To investigate whether implementing a reject option improves results we tested the five classes (B 259, A 259, A 30, A 20, A 258) on it. These are the classes shown previously without conflicts in the test data of Test B. Figure 6 shows that increasing the reject rate minimizes the error. The reject curves of Figure 6 drop quickly, indicating a strong influence of the threshold. As Cilia et al. (2020a) explained, the reject option is therefore suitable for the scribe identification on the CCl-DB. Therefore, we choose a reject option based on the threshold of 40 %, as it ensures low error with high sample rate. As class B 20 and A 215 are difficult to evaluate from the test data, the threshold is adapted to 60%.
a line graph where high steady y-values drop sharply after 40%
Figure 6. 
Error-reject curves for five different scribes on the data of Test B on line level (see Table 1).

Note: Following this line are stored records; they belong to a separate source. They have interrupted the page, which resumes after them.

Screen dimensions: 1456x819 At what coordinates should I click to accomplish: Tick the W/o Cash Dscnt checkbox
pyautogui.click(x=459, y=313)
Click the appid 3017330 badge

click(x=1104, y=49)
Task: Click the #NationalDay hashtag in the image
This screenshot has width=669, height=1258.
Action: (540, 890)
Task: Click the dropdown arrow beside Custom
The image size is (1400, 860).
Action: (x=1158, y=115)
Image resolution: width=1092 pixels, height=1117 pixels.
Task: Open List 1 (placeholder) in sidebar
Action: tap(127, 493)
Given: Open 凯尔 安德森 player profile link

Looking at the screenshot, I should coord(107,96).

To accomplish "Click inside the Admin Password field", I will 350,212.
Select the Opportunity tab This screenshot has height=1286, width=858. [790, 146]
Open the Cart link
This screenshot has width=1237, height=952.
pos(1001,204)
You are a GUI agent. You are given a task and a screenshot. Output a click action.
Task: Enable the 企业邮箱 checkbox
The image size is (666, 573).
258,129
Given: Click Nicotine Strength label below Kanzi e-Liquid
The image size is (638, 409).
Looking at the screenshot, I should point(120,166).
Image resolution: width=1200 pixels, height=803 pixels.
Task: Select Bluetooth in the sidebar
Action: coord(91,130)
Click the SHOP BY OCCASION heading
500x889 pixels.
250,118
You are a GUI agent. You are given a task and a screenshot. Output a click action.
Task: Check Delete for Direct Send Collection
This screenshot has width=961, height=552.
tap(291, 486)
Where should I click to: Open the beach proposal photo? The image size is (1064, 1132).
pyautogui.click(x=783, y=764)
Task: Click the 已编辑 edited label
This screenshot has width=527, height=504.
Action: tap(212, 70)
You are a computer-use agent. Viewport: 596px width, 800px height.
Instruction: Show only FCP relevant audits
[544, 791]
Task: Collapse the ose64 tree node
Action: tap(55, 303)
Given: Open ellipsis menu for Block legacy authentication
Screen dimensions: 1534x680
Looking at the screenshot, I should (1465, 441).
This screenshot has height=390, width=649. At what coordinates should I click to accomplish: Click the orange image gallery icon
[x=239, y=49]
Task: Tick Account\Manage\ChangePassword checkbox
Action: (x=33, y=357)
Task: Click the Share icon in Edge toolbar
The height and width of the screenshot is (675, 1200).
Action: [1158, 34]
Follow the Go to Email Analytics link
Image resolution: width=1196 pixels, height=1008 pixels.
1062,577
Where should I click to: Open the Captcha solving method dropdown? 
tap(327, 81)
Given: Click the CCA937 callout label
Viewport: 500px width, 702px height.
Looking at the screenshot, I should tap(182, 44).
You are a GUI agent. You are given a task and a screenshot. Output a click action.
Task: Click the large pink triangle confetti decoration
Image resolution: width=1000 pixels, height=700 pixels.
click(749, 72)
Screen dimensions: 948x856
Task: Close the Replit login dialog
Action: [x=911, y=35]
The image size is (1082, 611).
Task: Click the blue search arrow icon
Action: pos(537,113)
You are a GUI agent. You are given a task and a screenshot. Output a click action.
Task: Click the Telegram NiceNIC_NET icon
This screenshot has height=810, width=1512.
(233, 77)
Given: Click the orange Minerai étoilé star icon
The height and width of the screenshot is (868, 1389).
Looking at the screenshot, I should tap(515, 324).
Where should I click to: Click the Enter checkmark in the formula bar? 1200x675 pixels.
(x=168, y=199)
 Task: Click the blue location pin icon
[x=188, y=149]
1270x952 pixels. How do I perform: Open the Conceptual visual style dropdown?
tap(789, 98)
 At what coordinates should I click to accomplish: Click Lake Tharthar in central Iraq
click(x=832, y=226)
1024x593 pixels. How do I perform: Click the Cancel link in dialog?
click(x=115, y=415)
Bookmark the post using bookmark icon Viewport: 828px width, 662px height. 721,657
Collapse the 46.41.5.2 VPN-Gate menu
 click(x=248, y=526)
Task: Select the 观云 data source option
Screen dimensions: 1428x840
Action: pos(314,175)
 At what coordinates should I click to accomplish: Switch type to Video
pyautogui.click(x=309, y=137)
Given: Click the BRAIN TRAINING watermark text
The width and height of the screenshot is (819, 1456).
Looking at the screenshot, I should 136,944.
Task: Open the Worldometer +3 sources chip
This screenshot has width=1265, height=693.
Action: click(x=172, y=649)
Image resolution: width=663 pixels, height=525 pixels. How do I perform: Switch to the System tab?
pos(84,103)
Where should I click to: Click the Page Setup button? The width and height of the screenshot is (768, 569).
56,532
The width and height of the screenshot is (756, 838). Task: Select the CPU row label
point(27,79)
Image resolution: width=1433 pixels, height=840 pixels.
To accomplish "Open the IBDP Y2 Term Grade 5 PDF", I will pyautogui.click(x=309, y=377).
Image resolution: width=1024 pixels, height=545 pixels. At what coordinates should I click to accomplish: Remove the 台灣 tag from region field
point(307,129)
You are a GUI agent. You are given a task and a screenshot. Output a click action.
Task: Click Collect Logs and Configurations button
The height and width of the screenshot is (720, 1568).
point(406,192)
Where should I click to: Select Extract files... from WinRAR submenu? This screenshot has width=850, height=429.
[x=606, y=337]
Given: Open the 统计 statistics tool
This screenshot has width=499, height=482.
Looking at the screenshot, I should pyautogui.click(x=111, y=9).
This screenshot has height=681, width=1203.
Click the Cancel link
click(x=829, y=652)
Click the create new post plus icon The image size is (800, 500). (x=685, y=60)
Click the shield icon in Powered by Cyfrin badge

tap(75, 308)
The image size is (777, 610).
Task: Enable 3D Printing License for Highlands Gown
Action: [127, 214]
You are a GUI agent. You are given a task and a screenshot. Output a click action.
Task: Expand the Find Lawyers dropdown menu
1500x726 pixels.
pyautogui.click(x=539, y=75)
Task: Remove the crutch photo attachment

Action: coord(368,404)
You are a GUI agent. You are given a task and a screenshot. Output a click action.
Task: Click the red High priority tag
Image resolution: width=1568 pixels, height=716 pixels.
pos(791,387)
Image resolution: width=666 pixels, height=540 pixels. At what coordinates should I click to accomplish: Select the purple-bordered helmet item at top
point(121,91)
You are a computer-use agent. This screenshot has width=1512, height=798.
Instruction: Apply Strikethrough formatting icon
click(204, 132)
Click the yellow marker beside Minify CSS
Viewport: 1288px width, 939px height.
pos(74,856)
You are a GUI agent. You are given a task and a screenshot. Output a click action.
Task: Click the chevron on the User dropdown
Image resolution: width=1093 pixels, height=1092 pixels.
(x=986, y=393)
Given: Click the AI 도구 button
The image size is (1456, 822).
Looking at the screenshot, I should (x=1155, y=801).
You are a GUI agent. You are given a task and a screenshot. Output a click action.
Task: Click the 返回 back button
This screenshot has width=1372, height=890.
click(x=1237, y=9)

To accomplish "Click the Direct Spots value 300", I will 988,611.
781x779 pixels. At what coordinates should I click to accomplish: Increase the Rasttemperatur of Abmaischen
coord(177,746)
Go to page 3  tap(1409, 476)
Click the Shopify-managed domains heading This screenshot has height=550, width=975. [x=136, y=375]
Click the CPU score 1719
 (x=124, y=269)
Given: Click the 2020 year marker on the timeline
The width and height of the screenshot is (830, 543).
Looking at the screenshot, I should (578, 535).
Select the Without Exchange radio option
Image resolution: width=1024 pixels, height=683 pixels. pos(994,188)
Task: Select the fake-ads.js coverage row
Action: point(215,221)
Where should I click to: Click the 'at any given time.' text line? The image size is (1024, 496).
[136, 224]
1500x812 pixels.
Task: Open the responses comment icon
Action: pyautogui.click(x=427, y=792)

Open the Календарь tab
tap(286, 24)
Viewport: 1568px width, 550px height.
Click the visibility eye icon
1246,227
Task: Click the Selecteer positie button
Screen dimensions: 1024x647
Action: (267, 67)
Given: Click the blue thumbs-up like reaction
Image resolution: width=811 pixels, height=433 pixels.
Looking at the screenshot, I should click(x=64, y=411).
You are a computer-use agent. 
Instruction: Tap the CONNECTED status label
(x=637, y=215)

5.5 Into the wild: Using our model on data with unknown scribes

The central aim of our approach is to contribute new insights for paleography. Therefore, we examined sections from the codices that the experts limited to one scribe, although they could not determine the exact individual. As shown in Figure 7 the trained model contributes meaningful classifications for these parts. The first plot can be considered as reference, this is the part of CCl 214 written by A 30. In this example, the model recognizes class A 30 as main class. The remaining six plots can be differentiated into two groups. On the one hand there are plots b, d and f which give significant results that refer to one scribe class B 20, A 30 and A 215 respectively. On the other hand, there are plots like in c, e and g that produce diffuse classification, not focused on one class. We conclude that these less significant predictions are caused either by scribes the model hasn’t learned yet or by more than one scribe.
7 comparative bar graphs where the "reject option" yields more favorable results
Figure 7. 
Scribe identification on line level and with reject option. All figures are based on the parts of one scribe. These new codices are labeled with one given (a) and six unknown scribes (b-g).

6 Conclusion

In this paper, we want to study the question of how to train a reliable and efficient model that allows cross-codex scribe identification in the strongly standardized medieval Carolingian minuscule of the CCl-DB. To this aim, we first figured out the risk of codex specific overfitting and showed the importance of cross-codex data to overcome this issue. We also found, that the reduction of RGB-images to grayscale masked images helps the network to focus on scribe specific features and leads to significantly better results.
After comparing several networks, AlexNet was used in our pipeline to generate a classification on patch, line and page level. Finally, we improved the final score by implementing the reject option.
One of the limitations of the proposed method is the basic segmentation, which is challenging on the historic parchment. This limitation leads to a natural direction of future work, focusing on improving the segmentation method that also allows binarization. The outcomes of these investigations currently form the foundation for advancing automated scribe identification. The recognition system described in this paper has been integrated into the backend of an active learning application, while concurrently, we are collaboratively developing an intuitively accessible application with continuous annotations in close cooperation with paleographers. The inclusion of a visual interface will empower experts to scrutinize and refine predictions, facilitating an iterative process of retraining our model and validating it against new scribe hypotheses. These findings aim to unlock novel possibilities and analytical tools, fostering a more profound comprehension of diverse medieval scriptoria. Going forward, this research endeavors to bring researchers closer to addressing open questions regarding the organizational aspects of scriptoria in the high medieval monasteries of (Lower) Austria, with additional evidence and interpretations serving as valuable support.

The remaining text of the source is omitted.